The next moment, though with protests, she was leaning farther back in the shadow.

Then, close and in murmurs, we began to talk.

I am not going to claim for Evie that she ever had any very remarkable gift of tongues. I don't mean that on occasion she couldn't talk for half a day on end; but I do mean that beyond a certain point she displayed a diffidence, talk became something of an adventure to her, and she had a way of advancing upon a silence as if it was a fortified place, to be carried by assault, and not to be won by beleaguering. Therefore, seeing her now sensible of a new liberation and joy, I was not unprepared for little excesses, things said out of mere fulness, and perhaps even to be slightly regretted on the morrow.

Yet I didn't want fulness on the subjects of which she now began to ease her breast. I didn't want to hear of the events of the day before, nor of the people who had been there, nor of whether these people had or had not "thought it odd" that she should have become re-engaged. I didn't want to hear about the late Mrs Merridew's lingering and comatose illness. And when, in a burst of almost passionate candour, she spoke of the relief it was to be able at last to unburden herself thus, I would gladly have stopped her had I known how. But I lacked the courage to tell her, when she asked me whether I did not think it a good idea that she should keep nothing secret from me, that I thought it the worst of ideas.

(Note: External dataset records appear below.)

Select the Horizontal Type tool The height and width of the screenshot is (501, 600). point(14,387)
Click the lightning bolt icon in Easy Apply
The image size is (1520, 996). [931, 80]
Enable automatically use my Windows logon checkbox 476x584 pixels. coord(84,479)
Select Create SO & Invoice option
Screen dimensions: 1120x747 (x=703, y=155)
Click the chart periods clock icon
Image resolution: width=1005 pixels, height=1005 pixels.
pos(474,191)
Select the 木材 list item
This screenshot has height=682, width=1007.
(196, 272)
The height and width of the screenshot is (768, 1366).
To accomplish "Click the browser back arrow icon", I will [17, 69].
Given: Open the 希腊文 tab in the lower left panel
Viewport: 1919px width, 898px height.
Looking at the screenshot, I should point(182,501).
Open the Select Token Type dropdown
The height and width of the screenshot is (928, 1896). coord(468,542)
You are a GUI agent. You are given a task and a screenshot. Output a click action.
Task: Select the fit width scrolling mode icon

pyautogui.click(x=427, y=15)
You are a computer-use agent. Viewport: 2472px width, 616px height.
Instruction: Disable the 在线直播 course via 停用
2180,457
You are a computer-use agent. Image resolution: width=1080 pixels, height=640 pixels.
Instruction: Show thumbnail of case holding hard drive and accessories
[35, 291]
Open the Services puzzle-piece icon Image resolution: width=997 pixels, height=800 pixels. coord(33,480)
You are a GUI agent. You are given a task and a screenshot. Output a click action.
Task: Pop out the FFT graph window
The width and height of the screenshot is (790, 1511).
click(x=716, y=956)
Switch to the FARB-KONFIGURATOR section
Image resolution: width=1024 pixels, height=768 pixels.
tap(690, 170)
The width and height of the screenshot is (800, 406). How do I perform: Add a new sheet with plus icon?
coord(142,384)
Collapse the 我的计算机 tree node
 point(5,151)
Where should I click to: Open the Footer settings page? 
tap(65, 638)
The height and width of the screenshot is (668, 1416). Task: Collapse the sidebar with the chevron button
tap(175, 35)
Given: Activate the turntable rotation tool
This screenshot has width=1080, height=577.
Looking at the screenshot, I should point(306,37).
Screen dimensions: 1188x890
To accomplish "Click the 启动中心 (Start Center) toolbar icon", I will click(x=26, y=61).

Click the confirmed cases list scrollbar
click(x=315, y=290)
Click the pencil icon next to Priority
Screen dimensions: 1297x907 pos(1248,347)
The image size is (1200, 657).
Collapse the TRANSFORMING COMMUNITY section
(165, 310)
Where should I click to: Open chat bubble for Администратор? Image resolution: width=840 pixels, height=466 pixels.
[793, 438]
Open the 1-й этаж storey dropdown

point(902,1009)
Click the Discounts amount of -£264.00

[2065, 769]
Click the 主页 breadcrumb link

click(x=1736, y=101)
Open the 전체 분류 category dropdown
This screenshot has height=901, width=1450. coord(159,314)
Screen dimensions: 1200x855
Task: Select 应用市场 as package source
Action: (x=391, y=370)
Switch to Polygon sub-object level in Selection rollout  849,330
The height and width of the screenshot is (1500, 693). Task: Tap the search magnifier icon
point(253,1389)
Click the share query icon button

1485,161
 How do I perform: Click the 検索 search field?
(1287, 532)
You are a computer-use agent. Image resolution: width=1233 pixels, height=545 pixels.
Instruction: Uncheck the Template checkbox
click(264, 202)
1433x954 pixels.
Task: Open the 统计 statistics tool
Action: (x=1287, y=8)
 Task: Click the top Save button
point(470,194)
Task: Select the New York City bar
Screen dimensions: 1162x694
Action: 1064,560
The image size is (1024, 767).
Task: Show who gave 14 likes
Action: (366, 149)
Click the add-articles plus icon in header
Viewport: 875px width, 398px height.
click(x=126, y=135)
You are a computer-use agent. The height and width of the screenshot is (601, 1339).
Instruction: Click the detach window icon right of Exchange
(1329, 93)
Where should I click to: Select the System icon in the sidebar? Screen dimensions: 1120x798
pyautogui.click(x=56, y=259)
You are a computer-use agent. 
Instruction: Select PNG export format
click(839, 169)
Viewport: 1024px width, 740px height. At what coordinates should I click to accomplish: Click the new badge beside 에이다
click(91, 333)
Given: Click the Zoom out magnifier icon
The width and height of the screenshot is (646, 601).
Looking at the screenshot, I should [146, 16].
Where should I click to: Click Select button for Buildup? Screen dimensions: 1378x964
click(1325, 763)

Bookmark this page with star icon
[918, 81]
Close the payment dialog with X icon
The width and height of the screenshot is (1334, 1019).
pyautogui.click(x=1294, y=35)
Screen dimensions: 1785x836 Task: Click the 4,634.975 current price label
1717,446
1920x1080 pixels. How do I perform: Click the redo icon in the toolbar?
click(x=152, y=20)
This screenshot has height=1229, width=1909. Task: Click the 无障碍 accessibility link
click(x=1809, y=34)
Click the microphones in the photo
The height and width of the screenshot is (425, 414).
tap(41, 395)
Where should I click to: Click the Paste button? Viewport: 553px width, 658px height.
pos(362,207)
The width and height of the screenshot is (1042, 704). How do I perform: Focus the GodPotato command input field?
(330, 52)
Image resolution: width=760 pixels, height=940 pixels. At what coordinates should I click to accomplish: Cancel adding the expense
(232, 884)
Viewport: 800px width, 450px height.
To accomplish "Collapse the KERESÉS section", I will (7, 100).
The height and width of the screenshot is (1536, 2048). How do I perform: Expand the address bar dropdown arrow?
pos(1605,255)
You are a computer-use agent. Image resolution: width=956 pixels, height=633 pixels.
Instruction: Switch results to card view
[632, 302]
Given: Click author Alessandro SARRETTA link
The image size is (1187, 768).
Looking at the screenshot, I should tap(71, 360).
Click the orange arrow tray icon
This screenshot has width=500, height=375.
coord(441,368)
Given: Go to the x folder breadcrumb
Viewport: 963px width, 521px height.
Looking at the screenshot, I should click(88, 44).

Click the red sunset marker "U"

"You see, Jeff," she murmured, out of a beautiful sense of rest and surrender, "I do so want ours to be a friendship as well as a marriage!"

Already the nearness and warmth of her had set me trembling. I don't know that I wanted more "friendship" than needs be; I wanted something, oh, far deeper and rarer. I wanted that full treasury of her warm blood and odorous hair and large and mobile eyes. Friendship? I laughed softly, and gathered these beauties closer.... Understand, I don't for a moment mean that she was unaware of these possessions of hers; I call that oval mirror that later we set up in our bedroom to witness that; but she merely wanted something else, being human, and wanted it the more, being feminine. And as she told me now what she wanted our marriage to be, she put me away a little, with her hands on my breast.

"Don't you, too, darling?" she appealed, with a look that put "friendship" quite out of existence....

"Don't I what, rogue?"

"Want it to be like that."

"No," I bantered, adoring her....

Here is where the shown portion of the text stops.